### ACTIVITIES:
• A. Using the Salut security text, answer these:
(i) What type of keypair does each Salut instance create the first time it launches?
(ii) Which tool does the text say uses the same trust model as Salut?
(iii) What happens to trust when a peer's fingerprint changes?
• B. Write a continuation of the Salut security text, picking up right after its final sentence.

-- SELECTED TEXT follows --

Security¶

Identity¶

Every Salut instance generates a unique Ed25519 keypair on first launch. This keypair is stored in the Salut data directory and persists across restarts.

The keypair serves two purposes:

• Identity — the certificate fingerprint uniquely identifies this machine to peers.

• Signing — peer requests are signed to prove they came from the paired identity.

The fingerprint is shared during discovery. The certificate itself is presented during TLS handshakes so peers can pin it to that fingerprint.

Trust Model: TOFU¶

Salut uses Trust-On-First-Use (TOFU), the same model used by SSH. The first time you encounter a peer, you decide whether to trust it based on context (you recognize the machine name, you’re on your home network, etc.). Once trusted, the fingerprint is remembered.

If a peer’s fingerprint changes (which could indicate a different machine impersonating the original), the trust is invalidated and you’ll need to re-pair.

This model is pragmatic for local networks:

• No certificate authority to set up or manage

• No tokens to distribute (unless you want them — see Cluster Tokens)

-- SELECTED TEXT concluded --
-- DATASET ENTRIES follows --

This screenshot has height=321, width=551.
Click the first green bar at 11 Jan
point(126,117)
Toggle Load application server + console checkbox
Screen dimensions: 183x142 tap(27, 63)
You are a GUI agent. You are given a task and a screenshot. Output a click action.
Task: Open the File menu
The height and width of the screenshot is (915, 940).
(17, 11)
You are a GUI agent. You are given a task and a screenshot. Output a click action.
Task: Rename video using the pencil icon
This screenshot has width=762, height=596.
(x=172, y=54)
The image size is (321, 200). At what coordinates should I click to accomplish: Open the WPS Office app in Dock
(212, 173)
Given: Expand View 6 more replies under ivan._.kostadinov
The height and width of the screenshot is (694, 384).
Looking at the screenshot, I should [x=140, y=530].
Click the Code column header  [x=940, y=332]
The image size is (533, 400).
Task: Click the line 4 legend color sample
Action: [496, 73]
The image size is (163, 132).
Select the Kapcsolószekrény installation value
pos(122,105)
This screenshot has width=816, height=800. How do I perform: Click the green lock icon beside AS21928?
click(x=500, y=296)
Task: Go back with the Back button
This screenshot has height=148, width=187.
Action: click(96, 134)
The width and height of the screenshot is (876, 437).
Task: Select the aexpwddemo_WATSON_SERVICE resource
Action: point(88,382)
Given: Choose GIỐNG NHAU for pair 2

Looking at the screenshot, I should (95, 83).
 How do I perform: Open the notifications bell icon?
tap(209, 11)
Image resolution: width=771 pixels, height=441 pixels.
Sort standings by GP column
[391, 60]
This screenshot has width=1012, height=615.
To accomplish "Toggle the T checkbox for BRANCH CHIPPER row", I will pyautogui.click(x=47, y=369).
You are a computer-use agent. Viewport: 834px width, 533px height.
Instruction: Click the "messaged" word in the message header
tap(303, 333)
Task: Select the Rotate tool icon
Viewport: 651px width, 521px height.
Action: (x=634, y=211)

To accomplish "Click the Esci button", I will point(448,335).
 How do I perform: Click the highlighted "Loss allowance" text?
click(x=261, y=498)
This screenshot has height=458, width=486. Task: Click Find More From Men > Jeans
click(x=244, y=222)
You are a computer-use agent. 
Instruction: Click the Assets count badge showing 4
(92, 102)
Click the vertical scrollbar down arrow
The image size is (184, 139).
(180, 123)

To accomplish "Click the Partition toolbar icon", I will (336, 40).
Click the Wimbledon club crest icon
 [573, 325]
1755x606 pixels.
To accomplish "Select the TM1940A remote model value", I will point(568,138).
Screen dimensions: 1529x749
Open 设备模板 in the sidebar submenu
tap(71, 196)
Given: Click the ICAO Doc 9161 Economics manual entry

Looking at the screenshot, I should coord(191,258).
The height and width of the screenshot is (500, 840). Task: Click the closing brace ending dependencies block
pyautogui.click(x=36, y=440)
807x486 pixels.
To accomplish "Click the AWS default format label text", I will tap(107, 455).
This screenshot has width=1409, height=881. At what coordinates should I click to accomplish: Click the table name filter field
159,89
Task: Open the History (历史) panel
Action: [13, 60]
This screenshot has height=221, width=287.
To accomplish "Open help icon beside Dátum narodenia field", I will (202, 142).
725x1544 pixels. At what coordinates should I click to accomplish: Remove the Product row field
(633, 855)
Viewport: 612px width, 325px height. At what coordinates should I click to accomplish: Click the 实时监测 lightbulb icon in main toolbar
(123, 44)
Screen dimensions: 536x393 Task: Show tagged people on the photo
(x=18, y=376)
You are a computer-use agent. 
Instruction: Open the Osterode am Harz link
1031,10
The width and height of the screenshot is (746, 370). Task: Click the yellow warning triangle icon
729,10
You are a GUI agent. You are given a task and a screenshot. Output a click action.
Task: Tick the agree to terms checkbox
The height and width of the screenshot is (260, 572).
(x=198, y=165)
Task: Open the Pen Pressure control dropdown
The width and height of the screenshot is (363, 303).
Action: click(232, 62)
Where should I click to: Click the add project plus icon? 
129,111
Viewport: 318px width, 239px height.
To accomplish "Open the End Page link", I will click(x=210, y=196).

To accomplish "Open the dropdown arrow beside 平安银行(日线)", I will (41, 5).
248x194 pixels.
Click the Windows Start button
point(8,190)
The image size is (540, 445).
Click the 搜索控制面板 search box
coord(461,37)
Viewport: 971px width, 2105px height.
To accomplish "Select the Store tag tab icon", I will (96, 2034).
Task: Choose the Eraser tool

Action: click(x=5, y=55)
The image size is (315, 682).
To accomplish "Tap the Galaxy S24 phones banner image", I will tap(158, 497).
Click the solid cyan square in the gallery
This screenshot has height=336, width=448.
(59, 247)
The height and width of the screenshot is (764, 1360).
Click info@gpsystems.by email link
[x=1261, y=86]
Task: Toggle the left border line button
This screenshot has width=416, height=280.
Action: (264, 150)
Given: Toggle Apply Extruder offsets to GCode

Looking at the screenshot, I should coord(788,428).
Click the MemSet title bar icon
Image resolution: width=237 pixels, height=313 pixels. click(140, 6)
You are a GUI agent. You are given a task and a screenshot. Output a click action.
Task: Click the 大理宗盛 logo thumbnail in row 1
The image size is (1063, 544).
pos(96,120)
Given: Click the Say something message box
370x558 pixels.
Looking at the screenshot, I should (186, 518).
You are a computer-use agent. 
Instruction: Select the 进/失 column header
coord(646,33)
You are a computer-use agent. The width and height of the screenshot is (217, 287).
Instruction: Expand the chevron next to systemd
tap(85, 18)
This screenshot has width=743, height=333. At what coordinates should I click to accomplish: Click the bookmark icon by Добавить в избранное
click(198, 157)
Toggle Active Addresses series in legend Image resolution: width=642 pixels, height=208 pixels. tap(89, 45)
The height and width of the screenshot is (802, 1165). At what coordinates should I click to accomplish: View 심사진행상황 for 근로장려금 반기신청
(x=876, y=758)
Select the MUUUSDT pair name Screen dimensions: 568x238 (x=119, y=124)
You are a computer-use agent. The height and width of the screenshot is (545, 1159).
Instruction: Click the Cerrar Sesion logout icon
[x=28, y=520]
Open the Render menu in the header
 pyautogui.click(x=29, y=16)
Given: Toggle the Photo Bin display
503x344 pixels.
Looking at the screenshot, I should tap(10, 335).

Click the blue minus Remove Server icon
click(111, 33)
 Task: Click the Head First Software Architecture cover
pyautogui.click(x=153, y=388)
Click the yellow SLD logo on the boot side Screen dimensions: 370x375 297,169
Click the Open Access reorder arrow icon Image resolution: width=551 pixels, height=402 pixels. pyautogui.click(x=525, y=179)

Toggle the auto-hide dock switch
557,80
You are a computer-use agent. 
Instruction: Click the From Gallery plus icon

-- DATASET ENTRIES concluded --

### REPLIES:
• A.
(i) An Ed25519 keypair.
(ii) SSH.
(iii) The trust is invalidated, and you need to re-pair.

• B.
• Trust decisions are explicit and visible in the UI

Encryption¶

Salut separates local client traffic from peer traffic:

• The OpenAI-compatible API and chat playground listen on local HTTP, defaulting to http://localhost:7258.

• Peer-to-peer inference traffic uses HTTPS on a separate peer transport port, defaulting to 17258.

Before sending peer traffic, Salut connects to the peer’s TLS listener, verifies that the presented certificate matches the fingerprint learned during discovery/pairing, pins that certificate locally, and then uses the pinned certificate for future requests. Guarded peer endpoints also require an Ed25519 request signature from the paired identity.

Local browser and SDK clients do not need to trust Salut’s self-signed peer certificate, because they use the local HTTP API. Peer-to-peer trust does not depend on the operating system trust store; it uses pairing, certificate pinning, and request signatures.

This ensures:

• Confidentiality — activations and inference data are encrypted in transit.

• Integrity — data cannot be tampered with between peers.

• Authentication — the TLS certificate and request signature are bound to the paired peer identity.

Since Salut peers verify each other by fingerprint (not by certificate chain), self-signed certificates provide the same security guarantees as CA-signed ones for this use case.

Pairing Handshake¶

When two peers pair:

1. Peer A is discovered via mDNS, including its fingerprint and TLS port.

2. Peer B opens a TLS connection and verifies that the certificate matches the discovered fingerprint.

3. The user accepts the pairing request.

4. The trust relationship is recorded in the local database.

5. Future guarded peer requests must arrive over TLS and include a valid Ed25519 signature from the paired certificate.

This ensures both peers are who they claim to be before any inference data flows.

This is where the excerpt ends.